Ora, e tal como provado ficou:
Um incidente significa a violação de uma decisão; uma ocorrência estranha ao desenrolar de um processo.
E definitivamente, o entregar da menor na Irlanda não estava previsto ou prevenido em parte alguma da decisão.
E sucede ainda que:
I – Mudar unilateralmente a residência da menor.
II – Alterar a escola da menor.
III – Mudar o nome da menor.
IV – Sujeitar a menor a um nome diferente do baptismo na escola, incutindo práticas de “bulling”
V – Baptizá-la com um nome distinto do seu, sem conhecimento e/ou autorização do recorrente.
VI – Sujeitar a menor a difamações e rapto, prejudicando-lhe a imagem pela sua difusão nos meios telemáticos e publicitários.
VII – Apresentar um requerimento intitulado de entrega de menor, converter tal providência em incidente de incumprimento e, sobretudo decidir como se de uma decisão provisória e cautelar se tratasse (artº 157º da OTM)

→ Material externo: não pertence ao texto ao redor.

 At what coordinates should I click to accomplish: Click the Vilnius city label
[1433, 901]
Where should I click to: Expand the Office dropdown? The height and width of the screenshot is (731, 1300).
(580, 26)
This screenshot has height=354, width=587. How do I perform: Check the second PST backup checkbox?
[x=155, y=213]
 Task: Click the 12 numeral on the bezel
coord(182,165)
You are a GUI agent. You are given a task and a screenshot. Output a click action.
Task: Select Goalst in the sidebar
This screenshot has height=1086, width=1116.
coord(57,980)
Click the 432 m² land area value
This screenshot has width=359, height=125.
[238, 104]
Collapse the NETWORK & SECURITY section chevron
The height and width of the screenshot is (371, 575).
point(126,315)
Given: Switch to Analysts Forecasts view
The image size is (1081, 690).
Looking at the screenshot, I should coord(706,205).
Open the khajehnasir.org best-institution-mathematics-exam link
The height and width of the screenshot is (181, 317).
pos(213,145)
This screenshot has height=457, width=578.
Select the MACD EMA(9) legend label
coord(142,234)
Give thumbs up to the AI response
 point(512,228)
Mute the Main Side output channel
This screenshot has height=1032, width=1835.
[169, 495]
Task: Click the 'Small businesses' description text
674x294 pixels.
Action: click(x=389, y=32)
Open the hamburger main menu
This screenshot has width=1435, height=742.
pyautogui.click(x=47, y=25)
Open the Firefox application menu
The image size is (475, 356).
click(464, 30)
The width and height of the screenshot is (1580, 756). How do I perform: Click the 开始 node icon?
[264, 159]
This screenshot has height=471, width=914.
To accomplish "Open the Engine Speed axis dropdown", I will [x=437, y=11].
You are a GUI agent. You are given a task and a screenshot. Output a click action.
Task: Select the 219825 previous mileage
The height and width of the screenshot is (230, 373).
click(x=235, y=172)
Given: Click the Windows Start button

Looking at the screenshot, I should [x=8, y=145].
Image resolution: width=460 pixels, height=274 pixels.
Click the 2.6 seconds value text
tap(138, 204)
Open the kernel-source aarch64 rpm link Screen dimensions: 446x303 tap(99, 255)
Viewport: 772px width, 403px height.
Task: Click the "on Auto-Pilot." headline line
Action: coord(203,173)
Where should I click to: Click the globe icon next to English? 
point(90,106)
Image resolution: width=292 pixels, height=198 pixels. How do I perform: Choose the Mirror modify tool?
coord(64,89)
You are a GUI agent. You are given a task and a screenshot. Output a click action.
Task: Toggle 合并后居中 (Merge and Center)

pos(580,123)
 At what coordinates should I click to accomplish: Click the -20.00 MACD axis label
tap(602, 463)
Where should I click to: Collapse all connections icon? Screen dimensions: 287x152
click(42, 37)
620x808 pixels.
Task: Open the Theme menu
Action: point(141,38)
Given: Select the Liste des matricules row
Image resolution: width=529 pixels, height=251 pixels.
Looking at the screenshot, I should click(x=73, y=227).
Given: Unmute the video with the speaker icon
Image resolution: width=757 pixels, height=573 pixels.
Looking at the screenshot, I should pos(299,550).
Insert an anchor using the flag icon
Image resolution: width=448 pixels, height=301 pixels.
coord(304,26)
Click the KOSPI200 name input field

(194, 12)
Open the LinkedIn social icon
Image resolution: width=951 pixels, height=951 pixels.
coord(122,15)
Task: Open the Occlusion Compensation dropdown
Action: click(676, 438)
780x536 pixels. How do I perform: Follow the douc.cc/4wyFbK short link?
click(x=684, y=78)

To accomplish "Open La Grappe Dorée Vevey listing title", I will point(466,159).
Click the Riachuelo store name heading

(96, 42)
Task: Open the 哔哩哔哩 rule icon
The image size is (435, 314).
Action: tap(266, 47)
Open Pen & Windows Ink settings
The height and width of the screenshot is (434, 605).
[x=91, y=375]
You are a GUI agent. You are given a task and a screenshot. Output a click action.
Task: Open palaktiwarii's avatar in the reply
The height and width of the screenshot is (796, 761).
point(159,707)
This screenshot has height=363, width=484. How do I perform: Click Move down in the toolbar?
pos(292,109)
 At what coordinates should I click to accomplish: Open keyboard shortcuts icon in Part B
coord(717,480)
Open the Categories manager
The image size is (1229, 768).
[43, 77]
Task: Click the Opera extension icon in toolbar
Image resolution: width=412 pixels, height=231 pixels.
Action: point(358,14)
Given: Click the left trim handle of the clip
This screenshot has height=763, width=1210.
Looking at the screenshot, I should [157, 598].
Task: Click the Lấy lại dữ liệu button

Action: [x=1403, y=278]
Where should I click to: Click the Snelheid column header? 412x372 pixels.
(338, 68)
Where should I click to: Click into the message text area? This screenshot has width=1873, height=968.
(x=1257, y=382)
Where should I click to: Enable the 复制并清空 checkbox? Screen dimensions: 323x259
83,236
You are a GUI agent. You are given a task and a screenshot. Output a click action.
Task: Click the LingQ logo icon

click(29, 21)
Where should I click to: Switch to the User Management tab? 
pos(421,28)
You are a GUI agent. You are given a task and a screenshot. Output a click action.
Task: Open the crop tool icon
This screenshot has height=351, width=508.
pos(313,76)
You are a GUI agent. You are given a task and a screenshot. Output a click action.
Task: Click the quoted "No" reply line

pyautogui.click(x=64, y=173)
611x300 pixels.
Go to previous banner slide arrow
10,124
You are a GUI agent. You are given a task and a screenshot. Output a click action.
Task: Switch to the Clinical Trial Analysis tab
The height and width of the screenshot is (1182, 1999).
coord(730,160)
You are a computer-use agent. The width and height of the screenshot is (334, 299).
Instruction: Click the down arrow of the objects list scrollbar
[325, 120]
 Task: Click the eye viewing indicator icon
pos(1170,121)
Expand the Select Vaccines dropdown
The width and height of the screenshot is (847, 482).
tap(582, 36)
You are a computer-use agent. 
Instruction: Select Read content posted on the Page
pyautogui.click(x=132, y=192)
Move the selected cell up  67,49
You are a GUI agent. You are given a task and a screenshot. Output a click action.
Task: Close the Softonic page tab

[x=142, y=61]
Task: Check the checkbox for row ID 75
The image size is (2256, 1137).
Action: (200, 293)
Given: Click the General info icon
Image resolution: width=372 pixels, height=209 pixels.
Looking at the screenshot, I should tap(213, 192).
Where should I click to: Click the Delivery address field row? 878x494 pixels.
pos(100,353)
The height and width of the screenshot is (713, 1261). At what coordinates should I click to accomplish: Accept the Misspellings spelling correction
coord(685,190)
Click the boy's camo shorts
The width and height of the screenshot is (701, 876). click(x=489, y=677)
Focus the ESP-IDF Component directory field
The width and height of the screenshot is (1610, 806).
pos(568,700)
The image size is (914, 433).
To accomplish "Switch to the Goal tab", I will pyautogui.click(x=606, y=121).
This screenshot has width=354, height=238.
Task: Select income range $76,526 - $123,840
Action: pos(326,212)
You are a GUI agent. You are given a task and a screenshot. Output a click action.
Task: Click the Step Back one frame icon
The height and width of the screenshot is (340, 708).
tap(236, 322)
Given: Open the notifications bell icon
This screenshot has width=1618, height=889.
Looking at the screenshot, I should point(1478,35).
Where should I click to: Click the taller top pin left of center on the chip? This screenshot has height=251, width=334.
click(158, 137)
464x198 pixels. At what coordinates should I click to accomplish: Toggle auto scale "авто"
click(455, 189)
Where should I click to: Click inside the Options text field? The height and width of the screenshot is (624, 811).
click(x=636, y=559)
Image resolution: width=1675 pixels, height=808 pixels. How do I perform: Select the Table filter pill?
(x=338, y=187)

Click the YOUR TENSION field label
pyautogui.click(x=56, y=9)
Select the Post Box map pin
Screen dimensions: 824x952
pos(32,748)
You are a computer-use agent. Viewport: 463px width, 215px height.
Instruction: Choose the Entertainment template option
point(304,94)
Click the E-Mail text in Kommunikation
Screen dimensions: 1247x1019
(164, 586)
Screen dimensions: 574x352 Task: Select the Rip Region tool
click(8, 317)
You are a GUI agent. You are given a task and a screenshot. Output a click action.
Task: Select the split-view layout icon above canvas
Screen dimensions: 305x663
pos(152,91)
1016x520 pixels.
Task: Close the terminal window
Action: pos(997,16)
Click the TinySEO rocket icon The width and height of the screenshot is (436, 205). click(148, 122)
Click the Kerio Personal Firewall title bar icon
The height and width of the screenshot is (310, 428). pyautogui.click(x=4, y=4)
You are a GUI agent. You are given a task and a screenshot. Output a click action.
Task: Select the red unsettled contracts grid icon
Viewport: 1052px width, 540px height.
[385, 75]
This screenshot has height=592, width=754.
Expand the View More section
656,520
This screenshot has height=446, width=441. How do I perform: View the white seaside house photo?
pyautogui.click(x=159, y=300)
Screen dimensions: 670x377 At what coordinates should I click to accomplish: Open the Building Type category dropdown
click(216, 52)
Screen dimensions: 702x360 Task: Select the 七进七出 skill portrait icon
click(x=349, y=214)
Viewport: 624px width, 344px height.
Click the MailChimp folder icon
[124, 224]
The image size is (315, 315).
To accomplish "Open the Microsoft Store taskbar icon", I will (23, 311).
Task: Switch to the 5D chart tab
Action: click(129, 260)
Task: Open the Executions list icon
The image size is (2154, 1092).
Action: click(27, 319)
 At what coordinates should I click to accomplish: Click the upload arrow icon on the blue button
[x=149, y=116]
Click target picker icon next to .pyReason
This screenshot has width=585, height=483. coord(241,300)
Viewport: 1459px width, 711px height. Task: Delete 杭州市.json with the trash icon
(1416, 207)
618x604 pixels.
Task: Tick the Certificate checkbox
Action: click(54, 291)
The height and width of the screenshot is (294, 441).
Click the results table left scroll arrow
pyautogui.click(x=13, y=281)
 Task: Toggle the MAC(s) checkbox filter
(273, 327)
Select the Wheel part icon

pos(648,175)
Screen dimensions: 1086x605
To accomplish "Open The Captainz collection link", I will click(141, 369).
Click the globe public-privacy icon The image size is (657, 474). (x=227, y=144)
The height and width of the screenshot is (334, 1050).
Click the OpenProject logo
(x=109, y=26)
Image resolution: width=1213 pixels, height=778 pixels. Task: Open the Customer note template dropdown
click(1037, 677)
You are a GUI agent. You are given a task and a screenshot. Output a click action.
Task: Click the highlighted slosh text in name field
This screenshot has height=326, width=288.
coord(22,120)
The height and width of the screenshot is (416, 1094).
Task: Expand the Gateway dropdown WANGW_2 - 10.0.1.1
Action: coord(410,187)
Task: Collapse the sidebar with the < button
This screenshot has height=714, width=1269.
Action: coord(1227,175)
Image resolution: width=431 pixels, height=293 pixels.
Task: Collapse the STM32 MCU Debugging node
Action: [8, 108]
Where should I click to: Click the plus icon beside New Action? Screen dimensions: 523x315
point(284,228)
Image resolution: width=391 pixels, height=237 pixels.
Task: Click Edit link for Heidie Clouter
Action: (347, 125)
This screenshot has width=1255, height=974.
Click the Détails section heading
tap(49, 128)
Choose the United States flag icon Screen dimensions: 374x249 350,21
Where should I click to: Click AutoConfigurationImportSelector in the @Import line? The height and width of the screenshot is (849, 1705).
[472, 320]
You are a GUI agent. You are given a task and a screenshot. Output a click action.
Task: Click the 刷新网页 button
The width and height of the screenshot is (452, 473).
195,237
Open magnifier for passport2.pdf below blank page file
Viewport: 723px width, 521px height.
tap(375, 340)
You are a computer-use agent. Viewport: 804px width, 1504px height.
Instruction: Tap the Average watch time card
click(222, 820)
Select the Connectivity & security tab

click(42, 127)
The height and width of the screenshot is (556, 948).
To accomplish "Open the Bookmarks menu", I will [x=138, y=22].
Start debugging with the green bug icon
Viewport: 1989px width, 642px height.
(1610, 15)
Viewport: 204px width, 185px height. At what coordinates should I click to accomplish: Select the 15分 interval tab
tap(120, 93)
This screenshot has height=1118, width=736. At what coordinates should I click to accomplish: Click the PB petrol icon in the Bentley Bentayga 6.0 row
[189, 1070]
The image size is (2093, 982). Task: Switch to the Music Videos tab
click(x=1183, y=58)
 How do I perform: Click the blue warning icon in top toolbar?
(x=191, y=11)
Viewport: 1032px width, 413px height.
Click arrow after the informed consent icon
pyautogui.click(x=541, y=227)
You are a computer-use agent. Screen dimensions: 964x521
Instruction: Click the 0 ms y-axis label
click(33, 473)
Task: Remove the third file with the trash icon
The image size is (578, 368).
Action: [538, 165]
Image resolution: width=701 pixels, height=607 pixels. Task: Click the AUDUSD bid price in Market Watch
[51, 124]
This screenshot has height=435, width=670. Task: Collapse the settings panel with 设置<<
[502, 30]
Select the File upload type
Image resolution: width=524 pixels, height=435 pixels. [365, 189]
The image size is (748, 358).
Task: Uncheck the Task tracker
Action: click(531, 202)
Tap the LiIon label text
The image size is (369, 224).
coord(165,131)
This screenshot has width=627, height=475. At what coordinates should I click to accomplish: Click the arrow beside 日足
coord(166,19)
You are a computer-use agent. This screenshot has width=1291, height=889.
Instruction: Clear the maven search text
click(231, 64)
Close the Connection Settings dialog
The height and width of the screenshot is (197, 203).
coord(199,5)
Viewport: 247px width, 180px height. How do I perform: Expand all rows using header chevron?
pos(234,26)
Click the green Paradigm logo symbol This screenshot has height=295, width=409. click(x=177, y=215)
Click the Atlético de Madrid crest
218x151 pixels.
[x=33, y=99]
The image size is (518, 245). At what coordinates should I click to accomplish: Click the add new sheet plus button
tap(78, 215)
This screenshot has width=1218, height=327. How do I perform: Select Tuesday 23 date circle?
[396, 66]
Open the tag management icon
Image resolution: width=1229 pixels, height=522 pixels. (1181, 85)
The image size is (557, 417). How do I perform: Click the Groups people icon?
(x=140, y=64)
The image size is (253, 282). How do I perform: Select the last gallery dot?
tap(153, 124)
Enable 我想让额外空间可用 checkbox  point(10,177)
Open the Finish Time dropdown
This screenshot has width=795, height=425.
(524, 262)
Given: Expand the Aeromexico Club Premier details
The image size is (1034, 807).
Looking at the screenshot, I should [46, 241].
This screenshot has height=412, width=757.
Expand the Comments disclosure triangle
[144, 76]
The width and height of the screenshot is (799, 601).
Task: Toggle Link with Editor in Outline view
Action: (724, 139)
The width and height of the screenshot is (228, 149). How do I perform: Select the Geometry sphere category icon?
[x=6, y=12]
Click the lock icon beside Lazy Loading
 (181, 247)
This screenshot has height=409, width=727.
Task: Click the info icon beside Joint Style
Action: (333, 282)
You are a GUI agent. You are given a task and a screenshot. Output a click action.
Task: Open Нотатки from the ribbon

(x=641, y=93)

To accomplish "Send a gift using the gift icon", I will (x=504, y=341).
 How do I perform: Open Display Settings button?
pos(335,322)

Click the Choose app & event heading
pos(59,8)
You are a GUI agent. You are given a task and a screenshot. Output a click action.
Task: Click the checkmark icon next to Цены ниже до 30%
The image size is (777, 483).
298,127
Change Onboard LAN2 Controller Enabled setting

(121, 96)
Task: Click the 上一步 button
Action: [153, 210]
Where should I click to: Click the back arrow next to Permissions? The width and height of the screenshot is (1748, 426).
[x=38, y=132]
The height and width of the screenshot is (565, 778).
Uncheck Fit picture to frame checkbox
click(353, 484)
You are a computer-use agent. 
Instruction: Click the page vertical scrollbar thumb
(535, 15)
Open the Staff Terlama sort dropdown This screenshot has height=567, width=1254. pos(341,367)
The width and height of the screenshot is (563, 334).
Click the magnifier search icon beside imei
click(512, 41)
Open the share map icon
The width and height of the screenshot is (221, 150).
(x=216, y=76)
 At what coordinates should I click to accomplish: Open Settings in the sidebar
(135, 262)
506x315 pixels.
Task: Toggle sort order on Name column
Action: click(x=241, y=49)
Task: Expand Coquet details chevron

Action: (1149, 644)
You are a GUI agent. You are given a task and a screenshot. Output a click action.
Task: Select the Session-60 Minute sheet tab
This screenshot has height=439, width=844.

- Quer por alteração da escola da menor, da residência da mãe e da menor e sobretudo da entrega da menor em local não prevenido na sentença e assim justificar um alegado incumprimento são razões/violações por demais suficientes para que em defesa dos superiores interesses da menor, sejam atribuídos ao presente recurso os efeitos suspensivos requeridos.
A recorrida contra-alegou nos termos de fls. 447 e segs. concluindo pela confirmação da decisão recorrida.
O Magistrado do Mº Pº também apresentou resposta nos termos de fls. 593 e segs., concluindo, igualmente pela confirmação da decisão recorrida.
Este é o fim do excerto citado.